Copy out all lines of the records in which the word "computer" appears.

====== Data extracts ======

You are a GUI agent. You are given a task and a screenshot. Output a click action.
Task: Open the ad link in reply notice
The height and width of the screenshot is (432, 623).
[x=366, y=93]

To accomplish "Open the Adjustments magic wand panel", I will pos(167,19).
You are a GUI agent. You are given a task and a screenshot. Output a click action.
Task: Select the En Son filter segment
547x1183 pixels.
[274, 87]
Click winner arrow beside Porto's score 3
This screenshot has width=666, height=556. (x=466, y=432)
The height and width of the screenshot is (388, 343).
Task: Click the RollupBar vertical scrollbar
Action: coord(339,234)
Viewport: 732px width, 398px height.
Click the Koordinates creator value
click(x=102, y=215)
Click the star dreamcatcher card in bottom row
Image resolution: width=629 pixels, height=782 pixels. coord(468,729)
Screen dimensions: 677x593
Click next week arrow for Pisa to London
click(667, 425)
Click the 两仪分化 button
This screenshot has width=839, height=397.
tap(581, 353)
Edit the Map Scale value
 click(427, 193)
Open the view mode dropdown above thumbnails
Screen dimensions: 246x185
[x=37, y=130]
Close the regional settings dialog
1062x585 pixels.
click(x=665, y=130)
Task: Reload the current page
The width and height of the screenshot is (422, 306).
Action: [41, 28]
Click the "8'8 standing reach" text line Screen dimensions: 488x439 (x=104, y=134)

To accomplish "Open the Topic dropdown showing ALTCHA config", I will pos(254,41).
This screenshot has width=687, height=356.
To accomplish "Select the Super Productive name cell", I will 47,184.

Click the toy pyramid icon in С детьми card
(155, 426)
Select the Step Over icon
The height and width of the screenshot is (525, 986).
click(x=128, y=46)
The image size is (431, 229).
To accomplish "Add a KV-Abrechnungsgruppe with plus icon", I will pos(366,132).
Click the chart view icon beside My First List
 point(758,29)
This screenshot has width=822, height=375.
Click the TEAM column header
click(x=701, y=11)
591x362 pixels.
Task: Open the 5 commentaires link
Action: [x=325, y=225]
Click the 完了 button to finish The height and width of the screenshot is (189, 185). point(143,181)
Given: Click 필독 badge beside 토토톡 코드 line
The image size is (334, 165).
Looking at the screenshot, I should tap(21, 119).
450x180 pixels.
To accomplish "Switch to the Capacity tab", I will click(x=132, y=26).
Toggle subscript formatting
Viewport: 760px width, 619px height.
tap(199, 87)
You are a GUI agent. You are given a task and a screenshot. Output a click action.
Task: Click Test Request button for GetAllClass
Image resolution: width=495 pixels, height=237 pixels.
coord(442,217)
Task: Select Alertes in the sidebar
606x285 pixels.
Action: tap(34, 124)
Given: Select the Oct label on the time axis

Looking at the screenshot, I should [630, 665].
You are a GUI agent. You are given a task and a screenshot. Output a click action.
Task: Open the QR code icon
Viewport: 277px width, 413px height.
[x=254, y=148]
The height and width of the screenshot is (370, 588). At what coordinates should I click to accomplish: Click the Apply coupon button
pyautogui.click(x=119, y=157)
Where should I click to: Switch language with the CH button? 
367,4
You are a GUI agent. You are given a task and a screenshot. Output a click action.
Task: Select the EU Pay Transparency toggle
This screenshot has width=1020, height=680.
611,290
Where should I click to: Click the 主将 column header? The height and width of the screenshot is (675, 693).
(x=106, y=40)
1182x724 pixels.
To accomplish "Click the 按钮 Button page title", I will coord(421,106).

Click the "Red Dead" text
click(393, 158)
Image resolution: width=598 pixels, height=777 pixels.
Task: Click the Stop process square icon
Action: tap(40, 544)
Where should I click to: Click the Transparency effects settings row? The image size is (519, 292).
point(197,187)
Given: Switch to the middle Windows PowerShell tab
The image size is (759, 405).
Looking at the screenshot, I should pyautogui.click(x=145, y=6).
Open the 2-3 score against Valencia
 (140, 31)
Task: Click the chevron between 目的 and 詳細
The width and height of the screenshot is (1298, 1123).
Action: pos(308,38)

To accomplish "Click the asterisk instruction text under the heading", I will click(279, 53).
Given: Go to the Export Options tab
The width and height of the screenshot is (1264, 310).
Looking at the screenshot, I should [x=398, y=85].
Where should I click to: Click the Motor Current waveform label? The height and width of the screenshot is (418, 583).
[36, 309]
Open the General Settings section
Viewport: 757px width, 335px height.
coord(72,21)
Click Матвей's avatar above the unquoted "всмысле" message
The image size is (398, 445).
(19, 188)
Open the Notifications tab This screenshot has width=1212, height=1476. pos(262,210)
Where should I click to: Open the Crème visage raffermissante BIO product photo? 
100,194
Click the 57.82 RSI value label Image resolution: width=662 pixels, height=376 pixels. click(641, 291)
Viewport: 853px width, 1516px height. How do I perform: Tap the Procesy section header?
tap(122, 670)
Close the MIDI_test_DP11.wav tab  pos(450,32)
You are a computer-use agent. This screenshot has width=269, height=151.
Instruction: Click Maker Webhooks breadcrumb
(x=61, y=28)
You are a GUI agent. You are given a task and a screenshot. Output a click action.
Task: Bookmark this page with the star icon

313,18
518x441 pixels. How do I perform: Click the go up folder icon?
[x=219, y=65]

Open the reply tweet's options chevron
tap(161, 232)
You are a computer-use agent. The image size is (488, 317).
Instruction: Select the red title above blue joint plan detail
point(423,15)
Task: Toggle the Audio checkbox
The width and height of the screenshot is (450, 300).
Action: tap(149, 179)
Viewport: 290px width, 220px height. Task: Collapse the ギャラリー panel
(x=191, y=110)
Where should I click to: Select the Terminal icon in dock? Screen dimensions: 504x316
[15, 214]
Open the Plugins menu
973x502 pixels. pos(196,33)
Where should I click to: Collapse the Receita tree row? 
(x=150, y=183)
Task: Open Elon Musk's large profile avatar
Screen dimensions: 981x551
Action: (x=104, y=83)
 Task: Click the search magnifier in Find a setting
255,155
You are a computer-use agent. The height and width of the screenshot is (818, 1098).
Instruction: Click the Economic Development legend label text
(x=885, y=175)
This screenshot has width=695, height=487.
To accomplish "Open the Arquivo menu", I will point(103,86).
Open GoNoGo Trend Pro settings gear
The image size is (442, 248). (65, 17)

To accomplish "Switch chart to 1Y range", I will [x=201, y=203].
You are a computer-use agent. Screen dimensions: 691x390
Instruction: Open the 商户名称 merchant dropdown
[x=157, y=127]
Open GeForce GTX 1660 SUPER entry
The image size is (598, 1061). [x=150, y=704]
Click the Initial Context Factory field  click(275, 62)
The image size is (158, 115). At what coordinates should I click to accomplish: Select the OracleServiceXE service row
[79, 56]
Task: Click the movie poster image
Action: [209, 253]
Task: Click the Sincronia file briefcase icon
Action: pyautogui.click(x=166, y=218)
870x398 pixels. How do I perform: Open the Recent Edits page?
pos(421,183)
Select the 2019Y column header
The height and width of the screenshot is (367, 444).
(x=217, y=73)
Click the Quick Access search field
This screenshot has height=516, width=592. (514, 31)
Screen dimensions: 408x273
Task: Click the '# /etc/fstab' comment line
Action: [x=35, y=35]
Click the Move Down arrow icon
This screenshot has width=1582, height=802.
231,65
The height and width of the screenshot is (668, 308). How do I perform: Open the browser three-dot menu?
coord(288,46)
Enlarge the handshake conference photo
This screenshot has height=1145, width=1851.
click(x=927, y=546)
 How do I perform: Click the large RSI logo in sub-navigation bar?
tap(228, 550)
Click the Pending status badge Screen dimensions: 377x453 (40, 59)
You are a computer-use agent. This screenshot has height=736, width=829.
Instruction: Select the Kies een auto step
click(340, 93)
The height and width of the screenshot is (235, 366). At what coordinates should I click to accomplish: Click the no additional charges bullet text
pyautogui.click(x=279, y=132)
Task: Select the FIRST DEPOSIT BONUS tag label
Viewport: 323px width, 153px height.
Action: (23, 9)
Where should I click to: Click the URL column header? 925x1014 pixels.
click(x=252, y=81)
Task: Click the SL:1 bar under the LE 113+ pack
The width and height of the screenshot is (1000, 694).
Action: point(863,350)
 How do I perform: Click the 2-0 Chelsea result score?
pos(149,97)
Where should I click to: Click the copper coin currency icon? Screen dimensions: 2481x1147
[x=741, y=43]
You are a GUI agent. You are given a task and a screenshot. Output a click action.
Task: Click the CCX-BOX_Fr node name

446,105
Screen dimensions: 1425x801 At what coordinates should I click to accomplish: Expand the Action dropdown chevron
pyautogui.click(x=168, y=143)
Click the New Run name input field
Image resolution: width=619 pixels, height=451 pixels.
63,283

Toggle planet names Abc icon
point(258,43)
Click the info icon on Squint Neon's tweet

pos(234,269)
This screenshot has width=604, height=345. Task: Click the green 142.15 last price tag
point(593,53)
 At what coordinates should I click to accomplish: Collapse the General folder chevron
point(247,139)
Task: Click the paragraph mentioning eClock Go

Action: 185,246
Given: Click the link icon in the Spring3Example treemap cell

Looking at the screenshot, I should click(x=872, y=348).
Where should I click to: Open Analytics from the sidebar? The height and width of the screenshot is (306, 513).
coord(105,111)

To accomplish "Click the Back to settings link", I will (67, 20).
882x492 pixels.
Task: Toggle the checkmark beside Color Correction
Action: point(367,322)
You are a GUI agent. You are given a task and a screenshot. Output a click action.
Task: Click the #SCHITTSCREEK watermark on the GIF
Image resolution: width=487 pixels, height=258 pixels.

======

→ **The answer**:
You are a computer-use agent. This screenshot has width=269, height=151.
You are a computer-use agent. The image size is (488, 317).
You are a computer-use agent. The height and width of the screenshot is (818, 1098).
You are a computer-use agent. Screen dimensions: 691x390
You are a computer-use agent. This screenshot has height=736, width=829.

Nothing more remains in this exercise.